> **REQUESTS**
A – In the passage on accommodation and food on the mountain, set down word for word the part that begins at the words "As far as dinner" and stops after the words "beer - yeah!).".
B – In the passage on accommodation and food on the mountain, shorten the paragraph that begins "As far as dinner is concerned" and keep its main facts.
C – Write what comes next in the passage on accommodation and food on the mountain, picking up after its final sentence.

Accommodation and where/what to eat
There are hotels located at the mountain foot and scattered about its tops. Whereas the former is generally significantly cheaper, it is not suitable for photography as you would be unable to photograph at sunrise and sunset. As to the latter, I recommend staying at Hotel Xihai（西海饭店; low season/weekday rate is RMB380/night) or Hotel Beihai（北海宾馆; low-season/weekday rate is RMB480/night). There are also cheaper options such as sharing four- or even six-people room with other Chinese tourists but I strongly advise against it if you do not wish to spoil your experience of the mountain (yes, I tried it). Book your accommodation through a travel agency in advance.
You can eat Chinese-style breakfast at your hotel but I personally found that what most hotels serve in the morning was not very inspiring. In the hall of Hotel Beihai there is a cafeteria where they serve very decent hot dogs and coffee (RMB30 for a set) - I ended up dropping by for a quick breakfast every morning at some point after photographing sunrise. Chocolate bars, crackers and coffee in a thermos is, of course, another option.
Lunchtime is most likely to find you either photographing or hiking somewhere between the numerous peaks so make sure you bring chocolate bars or other high-calorie food; alternatively, you can go for instant noodles if you happen to be near one of the places where they sell them.
As far as dinner is concerned, there are restaurants in most hotels but unfortunately they are infamously expensive (as pretty much anything on top of the mountain). Whereas you can order dishes in a regular manner, a buffet consisting of six to eight Chinese dishes at about RMB60/person is served in both Hotel Xihai and Hotel Beihai (in the latter it even includes unlimited beer - yeah!).

> **RECORDS**
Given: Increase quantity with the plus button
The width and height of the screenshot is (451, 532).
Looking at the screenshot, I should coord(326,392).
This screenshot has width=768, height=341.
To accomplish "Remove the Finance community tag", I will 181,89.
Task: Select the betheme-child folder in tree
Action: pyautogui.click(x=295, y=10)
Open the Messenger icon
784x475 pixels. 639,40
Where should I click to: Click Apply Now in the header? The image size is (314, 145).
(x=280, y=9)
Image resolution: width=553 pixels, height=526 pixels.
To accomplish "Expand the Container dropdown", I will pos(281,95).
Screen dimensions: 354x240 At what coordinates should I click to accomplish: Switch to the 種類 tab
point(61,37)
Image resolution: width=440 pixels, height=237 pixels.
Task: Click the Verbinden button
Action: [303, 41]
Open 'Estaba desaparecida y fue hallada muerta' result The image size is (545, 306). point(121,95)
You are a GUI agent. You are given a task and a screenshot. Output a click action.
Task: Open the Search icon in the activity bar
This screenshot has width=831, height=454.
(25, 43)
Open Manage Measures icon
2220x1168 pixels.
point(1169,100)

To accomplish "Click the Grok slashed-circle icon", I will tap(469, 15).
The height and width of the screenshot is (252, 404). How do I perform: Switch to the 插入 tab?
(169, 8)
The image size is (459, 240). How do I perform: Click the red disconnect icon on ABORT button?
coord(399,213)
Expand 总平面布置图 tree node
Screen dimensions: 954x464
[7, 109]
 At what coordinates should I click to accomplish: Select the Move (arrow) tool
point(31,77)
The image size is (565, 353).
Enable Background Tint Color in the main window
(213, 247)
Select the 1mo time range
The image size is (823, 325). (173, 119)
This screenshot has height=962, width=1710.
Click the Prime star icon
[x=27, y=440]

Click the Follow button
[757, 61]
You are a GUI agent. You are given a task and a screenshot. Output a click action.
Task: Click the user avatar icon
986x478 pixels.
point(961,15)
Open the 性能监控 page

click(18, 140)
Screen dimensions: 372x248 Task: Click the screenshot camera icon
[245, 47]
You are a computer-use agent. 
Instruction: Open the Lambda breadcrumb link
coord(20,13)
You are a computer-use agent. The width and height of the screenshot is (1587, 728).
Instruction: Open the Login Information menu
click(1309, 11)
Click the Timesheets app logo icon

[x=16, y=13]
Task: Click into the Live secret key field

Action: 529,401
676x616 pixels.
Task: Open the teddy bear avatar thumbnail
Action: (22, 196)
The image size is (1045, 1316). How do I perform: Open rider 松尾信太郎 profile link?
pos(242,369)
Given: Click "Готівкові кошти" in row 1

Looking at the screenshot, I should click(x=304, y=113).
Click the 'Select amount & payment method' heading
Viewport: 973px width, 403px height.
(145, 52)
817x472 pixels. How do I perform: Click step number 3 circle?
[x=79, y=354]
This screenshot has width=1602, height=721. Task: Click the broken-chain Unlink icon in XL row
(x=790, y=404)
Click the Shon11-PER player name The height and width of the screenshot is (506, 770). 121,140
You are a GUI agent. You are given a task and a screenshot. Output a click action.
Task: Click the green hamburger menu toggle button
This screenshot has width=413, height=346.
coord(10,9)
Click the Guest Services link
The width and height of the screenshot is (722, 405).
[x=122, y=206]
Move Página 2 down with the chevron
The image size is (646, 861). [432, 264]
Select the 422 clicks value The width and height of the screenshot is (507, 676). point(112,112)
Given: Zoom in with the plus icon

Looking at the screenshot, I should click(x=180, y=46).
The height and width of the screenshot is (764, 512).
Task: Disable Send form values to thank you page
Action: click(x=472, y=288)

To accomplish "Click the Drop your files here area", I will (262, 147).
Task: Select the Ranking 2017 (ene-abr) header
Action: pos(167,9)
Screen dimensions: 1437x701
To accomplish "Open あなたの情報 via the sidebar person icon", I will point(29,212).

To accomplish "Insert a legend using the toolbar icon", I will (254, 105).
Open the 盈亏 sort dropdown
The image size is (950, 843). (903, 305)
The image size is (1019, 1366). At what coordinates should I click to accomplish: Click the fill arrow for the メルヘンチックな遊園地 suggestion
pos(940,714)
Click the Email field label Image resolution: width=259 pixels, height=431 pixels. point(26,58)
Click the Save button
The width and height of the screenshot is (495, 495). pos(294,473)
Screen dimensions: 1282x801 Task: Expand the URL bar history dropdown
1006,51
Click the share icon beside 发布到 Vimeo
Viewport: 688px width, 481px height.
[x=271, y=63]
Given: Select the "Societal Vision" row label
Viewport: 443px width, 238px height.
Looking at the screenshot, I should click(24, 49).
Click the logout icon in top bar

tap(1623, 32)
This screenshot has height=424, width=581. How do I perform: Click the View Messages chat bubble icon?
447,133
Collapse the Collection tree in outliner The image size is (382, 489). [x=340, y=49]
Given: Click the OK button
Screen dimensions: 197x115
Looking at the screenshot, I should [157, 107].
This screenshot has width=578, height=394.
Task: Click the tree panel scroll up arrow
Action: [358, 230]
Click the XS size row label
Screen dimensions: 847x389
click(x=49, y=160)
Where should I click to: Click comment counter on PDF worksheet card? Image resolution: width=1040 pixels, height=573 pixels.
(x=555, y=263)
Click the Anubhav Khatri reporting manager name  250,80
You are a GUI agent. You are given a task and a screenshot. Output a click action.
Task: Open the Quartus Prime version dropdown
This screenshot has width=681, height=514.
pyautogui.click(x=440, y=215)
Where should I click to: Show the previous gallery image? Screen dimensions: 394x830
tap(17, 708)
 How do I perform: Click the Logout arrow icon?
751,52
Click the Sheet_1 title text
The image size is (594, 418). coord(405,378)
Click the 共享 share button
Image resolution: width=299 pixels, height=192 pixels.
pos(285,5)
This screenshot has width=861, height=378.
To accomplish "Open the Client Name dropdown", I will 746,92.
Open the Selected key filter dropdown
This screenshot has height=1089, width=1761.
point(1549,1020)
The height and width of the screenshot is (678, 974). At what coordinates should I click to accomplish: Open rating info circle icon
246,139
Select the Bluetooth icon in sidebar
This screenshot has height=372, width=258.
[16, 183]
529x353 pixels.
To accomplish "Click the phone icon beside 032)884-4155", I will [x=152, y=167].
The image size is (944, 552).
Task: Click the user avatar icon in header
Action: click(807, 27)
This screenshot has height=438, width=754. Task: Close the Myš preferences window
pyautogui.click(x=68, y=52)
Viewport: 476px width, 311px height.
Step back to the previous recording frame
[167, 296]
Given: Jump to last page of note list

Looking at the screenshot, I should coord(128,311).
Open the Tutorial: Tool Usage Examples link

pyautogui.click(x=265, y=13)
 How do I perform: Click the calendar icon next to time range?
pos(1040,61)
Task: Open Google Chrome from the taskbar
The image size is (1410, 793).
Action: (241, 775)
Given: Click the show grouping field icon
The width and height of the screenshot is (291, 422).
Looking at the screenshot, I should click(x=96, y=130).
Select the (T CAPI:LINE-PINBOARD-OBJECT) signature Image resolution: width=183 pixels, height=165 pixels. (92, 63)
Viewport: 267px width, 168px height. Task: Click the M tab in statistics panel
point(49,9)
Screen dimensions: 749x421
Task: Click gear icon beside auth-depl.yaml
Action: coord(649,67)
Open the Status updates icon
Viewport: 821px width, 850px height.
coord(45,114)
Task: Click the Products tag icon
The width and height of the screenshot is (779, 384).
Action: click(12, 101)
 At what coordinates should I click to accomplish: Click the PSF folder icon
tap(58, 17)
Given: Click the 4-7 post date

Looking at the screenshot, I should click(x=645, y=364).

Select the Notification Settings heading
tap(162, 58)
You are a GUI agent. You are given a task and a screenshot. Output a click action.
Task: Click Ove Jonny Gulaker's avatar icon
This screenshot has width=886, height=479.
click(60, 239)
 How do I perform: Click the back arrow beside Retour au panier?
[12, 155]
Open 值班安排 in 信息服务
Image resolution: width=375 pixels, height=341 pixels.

> **TASK RESULTS**
A –
As far as dinner is concerned, there are restaurants in most hotels but unfortunately they are infamously expensive (as pretty much anything on top of the mountain). Whereas you can order dishes in a regular manner, a buffet consisting of six to eight Chinese dishes at about RMB60/person is served in both Hotel Xihai and Hotel Beihai (in the latter it even includes unlimited beer - yeah!).

B – Most hotels have restaurants, but like nearly everything on top of the mountain, they are notoriously expensive. Besides ordering dishes the usual way, you can get a buffet of six to eight Chinese dishes for about RMB60 per person at Hotel Xihai and Hotel Beihai. At Hotel Beihai, the buffet includes unlimited beer.

C –
This, basically, is easy. Get up sufficiently early to photograph sunrise and once you are done explore all the peaks and scenic spots scattered between Shisunfeng and Paiyunting. Upon that hike to Feilaishi and further to Guangmingding while keeping photographing en route. After that you might want to go to Lianhuafeng but I personally find that anything past Guangmingding (i.e. Qianshan（前山）- frontage of Huangshan) is not terribly interesting photographically and would advise hiking back to Shixinfeng. You then might want to hike the whole route all over again - you will be quite surprised to find that the same places look very differently as the sun travels westwards. Towards the end of the day make sure to be at your sunset photography location of the day on time, though.
I find that staying on top of the mountain for three nights is most appropriate. This allows you to photograph three sunrises and three sunsets as well as thoroughly explore all the peaks and scenic spots. Choose a new shooting location for each sunrise and sunset (see concrete suggestions below) and simply keep cruising and photographing along the route suggested above - it might sound boring but it actually is not as normally weather changes quite rapidly and so does the look of the scenery.
If you visit in summer you might want to explore Jiulong Waterfall（九龙瀑布）on the way to Yungu cable car station.
Best time of the year to visit
The best time to photograph The Yellow Mountain in autumn is mid-October. If you would like to photograph it in snow then I would suggest going around Christmas and/or Chinese New Year (note that luck plays a major role here, though). Otherwise, any time between April and October is fine - the difference is going to be in how hot it will be (it does get very hot in summer) as well as in such subtle details as colour of the greenery and position of the sun at sunrise and sunset.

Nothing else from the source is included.